6. Joanne and her husband were unable to have children and they decided to adopt.
When their adopted baby daughter came into their care, Joanne applied for both
pregnancy benefits (17 weeks) and parental benefits (then 35 weeks) under the federal
government’s employment insurance program. Joanne was given parental benefits but
denied pregnancy benefits on the basis that she was never pregnant. Joanne challenged
this denial based on the equality rights provision in the Charter.
o Adoptive mothers do not experience pregnancy and therefore do not have the
same issues of recuperation time.
o If adoptive mothers are eligible for pregnancy leave, it would have to be open to
adoptive fathers as well or else there would be an unfair distinction between the
two parents. And if adoptive fathers, why not biological fathers?

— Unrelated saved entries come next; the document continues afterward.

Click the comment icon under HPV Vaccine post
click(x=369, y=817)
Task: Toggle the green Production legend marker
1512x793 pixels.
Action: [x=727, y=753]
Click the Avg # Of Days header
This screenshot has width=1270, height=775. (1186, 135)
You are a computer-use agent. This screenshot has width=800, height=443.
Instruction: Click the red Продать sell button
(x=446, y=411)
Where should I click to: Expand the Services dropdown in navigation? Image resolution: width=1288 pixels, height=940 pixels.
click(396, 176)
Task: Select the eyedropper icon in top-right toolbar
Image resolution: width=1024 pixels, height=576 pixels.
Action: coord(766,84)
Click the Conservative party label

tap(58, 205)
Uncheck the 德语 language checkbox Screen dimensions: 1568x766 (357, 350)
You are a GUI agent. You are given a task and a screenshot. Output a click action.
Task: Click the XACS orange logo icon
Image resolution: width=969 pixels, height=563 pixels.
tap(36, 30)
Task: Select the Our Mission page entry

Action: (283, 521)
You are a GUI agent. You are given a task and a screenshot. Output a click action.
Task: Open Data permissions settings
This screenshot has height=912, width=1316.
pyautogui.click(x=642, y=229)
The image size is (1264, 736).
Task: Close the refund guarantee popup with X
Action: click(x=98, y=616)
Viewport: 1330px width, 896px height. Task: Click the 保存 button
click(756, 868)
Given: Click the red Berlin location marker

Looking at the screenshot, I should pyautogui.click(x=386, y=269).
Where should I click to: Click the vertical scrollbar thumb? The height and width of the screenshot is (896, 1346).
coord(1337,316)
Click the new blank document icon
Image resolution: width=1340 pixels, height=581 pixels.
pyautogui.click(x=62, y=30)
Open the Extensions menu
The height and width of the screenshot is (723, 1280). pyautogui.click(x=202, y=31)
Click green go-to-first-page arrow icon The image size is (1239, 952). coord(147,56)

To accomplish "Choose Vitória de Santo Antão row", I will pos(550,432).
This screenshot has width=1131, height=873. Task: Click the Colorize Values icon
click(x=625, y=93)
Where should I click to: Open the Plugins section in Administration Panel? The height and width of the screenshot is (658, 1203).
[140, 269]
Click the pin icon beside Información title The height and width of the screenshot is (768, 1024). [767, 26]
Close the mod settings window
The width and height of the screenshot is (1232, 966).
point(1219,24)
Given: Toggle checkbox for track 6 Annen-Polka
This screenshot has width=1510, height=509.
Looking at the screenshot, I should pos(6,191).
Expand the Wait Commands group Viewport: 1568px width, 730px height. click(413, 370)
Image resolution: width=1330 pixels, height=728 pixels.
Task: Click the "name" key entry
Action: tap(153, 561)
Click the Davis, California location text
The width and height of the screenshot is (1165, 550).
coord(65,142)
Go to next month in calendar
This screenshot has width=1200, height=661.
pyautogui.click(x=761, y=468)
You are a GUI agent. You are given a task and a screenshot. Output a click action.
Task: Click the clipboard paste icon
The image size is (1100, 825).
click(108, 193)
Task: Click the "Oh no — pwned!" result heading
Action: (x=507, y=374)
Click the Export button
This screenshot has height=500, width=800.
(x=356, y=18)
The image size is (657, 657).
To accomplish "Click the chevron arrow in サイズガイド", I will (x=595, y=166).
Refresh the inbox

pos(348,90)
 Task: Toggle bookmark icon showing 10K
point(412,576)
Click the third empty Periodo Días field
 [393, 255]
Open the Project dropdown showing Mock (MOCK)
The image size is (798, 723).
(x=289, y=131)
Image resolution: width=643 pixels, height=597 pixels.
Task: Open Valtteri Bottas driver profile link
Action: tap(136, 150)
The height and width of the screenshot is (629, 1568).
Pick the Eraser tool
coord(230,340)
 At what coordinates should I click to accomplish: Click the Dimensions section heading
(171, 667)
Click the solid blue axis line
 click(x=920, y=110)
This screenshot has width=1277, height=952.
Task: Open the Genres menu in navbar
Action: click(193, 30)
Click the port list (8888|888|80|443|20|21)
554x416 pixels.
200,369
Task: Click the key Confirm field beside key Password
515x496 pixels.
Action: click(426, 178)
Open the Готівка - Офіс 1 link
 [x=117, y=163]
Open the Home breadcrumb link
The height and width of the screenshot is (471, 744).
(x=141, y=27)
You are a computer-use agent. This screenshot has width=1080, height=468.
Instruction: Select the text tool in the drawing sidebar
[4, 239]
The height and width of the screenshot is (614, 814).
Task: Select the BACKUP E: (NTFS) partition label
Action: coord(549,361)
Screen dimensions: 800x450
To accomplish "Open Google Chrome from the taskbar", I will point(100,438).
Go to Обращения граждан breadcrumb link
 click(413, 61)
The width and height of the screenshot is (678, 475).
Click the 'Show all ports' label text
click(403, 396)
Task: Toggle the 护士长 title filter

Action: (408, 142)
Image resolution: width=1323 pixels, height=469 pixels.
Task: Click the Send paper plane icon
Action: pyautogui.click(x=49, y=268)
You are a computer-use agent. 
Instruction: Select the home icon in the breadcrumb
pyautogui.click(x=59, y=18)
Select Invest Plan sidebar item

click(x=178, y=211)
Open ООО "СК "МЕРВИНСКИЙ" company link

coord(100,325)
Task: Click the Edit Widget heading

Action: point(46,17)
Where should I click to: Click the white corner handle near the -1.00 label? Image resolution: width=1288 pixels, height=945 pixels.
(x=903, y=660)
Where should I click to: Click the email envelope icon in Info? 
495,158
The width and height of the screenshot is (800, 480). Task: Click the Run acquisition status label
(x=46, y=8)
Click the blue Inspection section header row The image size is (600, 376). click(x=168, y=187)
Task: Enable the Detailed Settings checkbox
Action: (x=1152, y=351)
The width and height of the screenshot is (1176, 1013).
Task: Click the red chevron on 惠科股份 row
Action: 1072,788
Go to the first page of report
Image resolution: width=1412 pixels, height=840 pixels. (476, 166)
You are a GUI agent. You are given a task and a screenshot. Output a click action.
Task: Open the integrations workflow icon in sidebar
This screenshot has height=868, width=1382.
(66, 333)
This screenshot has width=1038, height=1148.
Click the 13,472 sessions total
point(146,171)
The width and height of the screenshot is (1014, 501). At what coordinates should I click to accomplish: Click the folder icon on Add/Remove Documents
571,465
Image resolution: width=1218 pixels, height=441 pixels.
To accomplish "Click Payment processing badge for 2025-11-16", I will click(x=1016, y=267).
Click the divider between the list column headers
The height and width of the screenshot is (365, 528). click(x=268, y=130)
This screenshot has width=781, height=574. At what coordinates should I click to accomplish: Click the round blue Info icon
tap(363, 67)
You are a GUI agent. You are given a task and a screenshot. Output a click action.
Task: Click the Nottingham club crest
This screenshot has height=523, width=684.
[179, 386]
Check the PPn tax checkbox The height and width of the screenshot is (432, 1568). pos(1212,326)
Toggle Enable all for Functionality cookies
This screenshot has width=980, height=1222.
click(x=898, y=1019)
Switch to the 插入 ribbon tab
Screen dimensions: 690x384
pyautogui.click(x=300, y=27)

• This question is based on the case of Tomasson v. Canada (Attorney General), 2007 FCA
265 (CanLII). The Federal Court of Appeal found that denying Joanne pregnancy leave
was not a violation of the Charter. The Court applied the test for discrimination found in
the Law case; it held that a “reasonable” person would not find that the distinction made
by the legislation created or perpetuated a negative stereotype of a group (i.e., adoptive
mothers) and therefore it was not “discriminatory.” The Court also stated that the
entitlement of adoptive mothers to parental leave showed that the legislation took their
needs into consideration and did not demean their status in society.
• The Court also noted that if adoptive mothers are eligible for pregnancy leave, adoptive
fathers — and indeed all fathers — could argue for this entitlement.